▶ DATA IN THIS EXERCISE:
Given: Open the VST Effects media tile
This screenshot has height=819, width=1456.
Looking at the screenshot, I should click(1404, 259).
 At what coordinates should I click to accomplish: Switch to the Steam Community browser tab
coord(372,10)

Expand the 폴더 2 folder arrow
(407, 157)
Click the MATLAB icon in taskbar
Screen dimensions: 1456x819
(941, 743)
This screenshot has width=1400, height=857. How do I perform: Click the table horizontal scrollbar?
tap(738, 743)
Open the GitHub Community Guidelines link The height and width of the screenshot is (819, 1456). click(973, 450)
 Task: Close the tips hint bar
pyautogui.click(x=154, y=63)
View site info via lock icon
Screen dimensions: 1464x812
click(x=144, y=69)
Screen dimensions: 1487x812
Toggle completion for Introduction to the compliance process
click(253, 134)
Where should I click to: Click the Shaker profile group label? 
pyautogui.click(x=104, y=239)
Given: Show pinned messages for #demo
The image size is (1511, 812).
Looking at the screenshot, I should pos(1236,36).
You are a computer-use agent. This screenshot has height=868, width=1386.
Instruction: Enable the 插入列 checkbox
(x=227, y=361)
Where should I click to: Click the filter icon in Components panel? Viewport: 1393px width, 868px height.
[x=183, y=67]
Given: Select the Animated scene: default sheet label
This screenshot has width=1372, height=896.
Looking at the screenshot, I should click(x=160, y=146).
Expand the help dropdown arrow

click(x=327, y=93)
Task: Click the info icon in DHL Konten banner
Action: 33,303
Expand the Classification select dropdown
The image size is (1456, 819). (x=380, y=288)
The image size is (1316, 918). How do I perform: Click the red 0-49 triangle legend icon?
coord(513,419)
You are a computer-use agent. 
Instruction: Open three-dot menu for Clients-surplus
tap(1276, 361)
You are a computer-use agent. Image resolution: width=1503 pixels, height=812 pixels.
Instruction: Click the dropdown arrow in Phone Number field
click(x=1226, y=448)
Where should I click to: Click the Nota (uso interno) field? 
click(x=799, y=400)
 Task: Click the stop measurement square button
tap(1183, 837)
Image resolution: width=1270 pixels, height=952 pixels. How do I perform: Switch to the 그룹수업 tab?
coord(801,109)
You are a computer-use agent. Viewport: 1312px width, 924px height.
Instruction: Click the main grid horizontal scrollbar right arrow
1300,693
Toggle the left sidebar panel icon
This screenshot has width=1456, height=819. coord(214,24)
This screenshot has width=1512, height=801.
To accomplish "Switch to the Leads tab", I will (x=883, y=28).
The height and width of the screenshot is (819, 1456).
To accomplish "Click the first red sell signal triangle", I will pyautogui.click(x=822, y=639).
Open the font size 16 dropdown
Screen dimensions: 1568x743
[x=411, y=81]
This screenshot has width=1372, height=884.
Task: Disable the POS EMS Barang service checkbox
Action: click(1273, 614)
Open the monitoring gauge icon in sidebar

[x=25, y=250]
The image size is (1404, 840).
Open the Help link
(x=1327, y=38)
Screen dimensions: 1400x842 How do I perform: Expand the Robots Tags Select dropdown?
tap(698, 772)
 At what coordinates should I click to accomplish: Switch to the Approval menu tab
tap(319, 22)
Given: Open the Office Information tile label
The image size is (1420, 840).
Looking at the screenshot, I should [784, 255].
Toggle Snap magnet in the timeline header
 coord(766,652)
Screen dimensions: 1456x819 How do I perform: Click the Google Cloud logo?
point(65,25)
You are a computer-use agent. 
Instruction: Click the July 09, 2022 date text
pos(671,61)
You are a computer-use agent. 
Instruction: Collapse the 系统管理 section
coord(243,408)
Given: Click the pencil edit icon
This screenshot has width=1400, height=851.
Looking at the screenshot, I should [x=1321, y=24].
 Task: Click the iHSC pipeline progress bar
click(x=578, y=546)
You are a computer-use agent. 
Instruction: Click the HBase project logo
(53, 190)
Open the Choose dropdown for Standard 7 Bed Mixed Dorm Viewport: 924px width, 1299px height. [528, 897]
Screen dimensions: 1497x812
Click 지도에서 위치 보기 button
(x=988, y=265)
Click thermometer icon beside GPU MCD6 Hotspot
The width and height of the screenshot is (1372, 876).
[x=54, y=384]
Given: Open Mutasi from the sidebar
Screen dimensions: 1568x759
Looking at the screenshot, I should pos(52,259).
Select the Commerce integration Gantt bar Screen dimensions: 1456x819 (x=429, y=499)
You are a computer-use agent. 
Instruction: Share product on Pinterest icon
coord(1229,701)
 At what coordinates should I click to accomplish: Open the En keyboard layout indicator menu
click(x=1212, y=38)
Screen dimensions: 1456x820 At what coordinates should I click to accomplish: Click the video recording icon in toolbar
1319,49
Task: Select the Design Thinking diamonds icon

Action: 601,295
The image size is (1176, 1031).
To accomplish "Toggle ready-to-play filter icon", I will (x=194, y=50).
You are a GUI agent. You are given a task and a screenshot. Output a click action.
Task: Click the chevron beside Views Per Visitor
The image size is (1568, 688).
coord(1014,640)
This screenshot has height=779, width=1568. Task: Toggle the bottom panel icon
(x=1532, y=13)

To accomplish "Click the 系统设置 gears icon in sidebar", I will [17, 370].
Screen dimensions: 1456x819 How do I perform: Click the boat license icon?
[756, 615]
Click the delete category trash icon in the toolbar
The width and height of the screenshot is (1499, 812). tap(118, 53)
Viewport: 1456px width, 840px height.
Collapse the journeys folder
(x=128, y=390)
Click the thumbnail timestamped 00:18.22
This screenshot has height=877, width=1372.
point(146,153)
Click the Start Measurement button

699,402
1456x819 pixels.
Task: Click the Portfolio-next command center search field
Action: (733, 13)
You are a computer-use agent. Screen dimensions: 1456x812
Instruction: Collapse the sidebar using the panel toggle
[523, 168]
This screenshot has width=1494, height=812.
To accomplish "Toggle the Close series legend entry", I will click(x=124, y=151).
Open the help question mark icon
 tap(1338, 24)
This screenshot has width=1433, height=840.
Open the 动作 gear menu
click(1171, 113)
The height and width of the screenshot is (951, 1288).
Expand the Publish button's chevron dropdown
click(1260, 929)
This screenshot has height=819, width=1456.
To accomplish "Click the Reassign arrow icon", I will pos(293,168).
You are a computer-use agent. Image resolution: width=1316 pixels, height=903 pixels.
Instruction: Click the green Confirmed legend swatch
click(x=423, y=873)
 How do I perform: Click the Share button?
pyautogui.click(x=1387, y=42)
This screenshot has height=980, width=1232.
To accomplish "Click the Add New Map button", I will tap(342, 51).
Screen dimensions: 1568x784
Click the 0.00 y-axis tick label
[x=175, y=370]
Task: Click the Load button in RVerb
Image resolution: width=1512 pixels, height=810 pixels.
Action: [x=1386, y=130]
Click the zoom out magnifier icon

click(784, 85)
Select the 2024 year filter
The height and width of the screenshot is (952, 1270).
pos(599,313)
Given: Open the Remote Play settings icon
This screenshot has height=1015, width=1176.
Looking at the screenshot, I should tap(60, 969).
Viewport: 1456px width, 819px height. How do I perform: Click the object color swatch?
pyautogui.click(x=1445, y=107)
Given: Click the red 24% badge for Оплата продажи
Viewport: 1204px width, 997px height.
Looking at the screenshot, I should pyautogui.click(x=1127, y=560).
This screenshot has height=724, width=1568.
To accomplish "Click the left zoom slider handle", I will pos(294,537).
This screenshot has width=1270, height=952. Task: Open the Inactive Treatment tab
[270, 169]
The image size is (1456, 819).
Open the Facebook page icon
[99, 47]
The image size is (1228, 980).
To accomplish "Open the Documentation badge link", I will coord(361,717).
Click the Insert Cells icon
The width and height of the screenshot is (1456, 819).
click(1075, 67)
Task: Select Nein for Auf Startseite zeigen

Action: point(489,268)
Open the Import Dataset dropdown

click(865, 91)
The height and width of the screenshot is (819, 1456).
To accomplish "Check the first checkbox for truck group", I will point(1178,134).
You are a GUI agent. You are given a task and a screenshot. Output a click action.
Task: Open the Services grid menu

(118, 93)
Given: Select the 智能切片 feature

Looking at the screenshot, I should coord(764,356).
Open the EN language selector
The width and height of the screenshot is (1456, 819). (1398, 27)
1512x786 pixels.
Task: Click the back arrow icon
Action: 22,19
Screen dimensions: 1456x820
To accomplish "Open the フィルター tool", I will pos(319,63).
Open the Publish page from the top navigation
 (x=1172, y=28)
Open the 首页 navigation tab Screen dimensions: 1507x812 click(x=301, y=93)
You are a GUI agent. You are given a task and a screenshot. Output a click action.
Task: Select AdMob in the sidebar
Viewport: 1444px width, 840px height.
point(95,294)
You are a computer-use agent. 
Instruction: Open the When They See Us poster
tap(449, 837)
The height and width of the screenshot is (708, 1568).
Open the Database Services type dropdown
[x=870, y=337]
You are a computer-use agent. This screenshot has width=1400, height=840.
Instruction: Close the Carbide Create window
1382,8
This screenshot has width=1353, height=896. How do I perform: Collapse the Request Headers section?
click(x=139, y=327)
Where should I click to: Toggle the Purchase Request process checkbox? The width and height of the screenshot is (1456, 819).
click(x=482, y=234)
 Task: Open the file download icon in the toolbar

▶ PROBLEM TO SOLVE: Report how many lines in the entries hold the string "beside". Nothing but the number is wanted.

▶ ANSWER BOX: 2